Rompecabezas, presentada previamente en San Sebastián 2009, y la Berlinale y el BAFICI del 2010, es un ejemplo de opera prima acertadamente austera, que evita correr grandes riesgos y es consciente de lo que puede lograr con escasos elementos bien explotados. La directora y guionista Natalia Smirnoff desarrolla una estructura básica y muy clara: elige un personaje hermético, lo ubica en un entorno citadino, capta un instante de cambio, lo sustrae de su hábitat y lo escolta rumbo a una aventura que le ayuda a reinventarse. Parece sencillo, pero no siempre el resultado es satisfactorio, como sí lo es en este caso.
Un hecho fortuito, la rotura de un plato en una reunión familiar, que está filmado con paciencia y detalle, empuja a una diligente ama de casa a descubrir el talento que no esperaba poseer en una actividad recreativa que anima el trabajo mental, precisamente las ocupaciones que no realizaba por dedicarse, casi por instinto, a las labores domésticas. La habilidad de armar rompecabezas es el hilo que la lleva fuera del hogar, a entablar una relación temblorosa, primero competitiva y luego romántica, con un experimentado jugador que se asombra por su estilo singular y plena efectividad. Es que María del Carmen (la extraordinaria María Onetto, tan inspirada como en La mujer sin cabeza de Lucrecia Martel), más que la cabeza, rompe sus ataduras, sin estrépito, con la dulzura de una repostería.

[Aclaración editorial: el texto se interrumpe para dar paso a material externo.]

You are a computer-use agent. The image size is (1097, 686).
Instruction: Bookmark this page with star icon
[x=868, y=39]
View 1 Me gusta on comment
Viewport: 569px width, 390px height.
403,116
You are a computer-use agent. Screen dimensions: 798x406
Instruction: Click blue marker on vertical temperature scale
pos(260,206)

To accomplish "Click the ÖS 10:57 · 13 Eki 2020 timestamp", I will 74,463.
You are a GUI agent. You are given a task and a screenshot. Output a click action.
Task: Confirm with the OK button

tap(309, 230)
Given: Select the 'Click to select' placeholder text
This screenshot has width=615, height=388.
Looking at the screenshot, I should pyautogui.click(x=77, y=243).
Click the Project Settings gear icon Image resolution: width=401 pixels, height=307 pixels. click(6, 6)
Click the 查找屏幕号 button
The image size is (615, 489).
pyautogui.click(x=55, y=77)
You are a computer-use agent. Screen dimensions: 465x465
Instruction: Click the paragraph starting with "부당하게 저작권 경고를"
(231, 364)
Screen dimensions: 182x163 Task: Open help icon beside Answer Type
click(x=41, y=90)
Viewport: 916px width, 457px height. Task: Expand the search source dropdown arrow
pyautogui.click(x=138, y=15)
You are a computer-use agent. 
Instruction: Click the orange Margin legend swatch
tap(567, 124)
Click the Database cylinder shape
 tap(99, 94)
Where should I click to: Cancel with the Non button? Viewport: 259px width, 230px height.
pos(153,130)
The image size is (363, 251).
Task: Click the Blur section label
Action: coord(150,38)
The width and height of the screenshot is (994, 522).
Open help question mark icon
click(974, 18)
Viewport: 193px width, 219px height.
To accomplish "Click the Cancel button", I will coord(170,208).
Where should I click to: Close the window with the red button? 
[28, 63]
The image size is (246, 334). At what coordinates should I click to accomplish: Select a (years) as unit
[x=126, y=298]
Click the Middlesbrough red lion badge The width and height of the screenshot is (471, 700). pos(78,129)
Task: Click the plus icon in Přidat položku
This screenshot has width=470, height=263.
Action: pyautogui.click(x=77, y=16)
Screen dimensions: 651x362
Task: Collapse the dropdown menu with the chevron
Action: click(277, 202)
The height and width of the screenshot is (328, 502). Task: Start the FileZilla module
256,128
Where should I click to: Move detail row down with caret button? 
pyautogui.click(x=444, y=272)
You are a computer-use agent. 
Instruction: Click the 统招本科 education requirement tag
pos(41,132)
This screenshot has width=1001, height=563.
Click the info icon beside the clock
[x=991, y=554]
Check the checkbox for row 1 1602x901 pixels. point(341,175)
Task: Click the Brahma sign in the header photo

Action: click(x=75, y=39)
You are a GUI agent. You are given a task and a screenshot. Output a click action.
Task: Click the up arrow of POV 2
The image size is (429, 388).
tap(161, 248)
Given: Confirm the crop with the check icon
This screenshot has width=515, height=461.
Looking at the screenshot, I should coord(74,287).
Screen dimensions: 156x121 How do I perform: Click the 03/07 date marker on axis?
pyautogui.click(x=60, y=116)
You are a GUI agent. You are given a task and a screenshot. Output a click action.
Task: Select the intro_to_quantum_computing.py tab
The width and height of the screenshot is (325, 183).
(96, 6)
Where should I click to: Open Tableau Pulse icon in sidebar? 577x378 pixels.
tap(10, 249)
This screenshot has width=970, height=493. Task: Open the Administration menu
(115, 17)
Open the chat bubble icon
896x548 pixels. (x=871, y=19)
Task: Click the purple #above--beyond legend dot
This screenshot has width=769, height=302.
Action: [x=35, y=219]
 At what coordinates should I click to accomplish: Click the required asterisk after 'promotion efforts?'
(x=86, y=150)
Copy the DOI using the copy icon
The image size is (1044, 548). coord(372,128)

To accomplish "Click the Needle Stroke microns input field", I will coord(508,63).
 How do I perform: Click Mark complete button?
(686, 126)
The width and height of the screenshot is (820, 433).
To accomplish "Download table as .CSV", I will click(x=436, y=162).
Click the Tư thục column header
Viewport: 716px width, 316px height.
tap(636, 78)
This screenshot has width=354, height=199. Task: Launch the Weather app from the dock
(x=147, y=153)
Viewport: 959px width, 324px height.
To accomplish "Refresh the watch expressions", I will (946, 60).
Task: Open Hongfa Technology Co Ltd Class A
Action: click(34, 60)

Smirnoff no apura el paso, se toma su tiempo, edita relajada, hace las sinopsis necesarias. Contempla la tensión de la protagonista y sus vacilantes pasos en planos dilatados, la acompaña con la cámara en mano, bamboleante, encuadra cómo coge delicadamente las piezas y casi conversa con ellas, sus dedos las acarician como lo haría con sus seres queridos. El relato marca, entonces, un camino de desalienación, o quizás de una alienación mayor, en la que la dimensión lúdica se convierte en ejercicio vital y la rutina familiar se observa de reojo desde otro ángulo, físico y mental, en medio del nuevo emprendimiento que encuentra su abnegación. Ciertamente, intérpretes como Arturo Goetz y Gabriel Goity facilitan el trabajo a una autora novel, pero Onetto es un diamante pulido, capaz de echarse al hombro una película entera, con ese semblante que a la vez proyecta desamparo y atrevimiento, y que la está haciendo una actriz de culto en su país y fuera de él.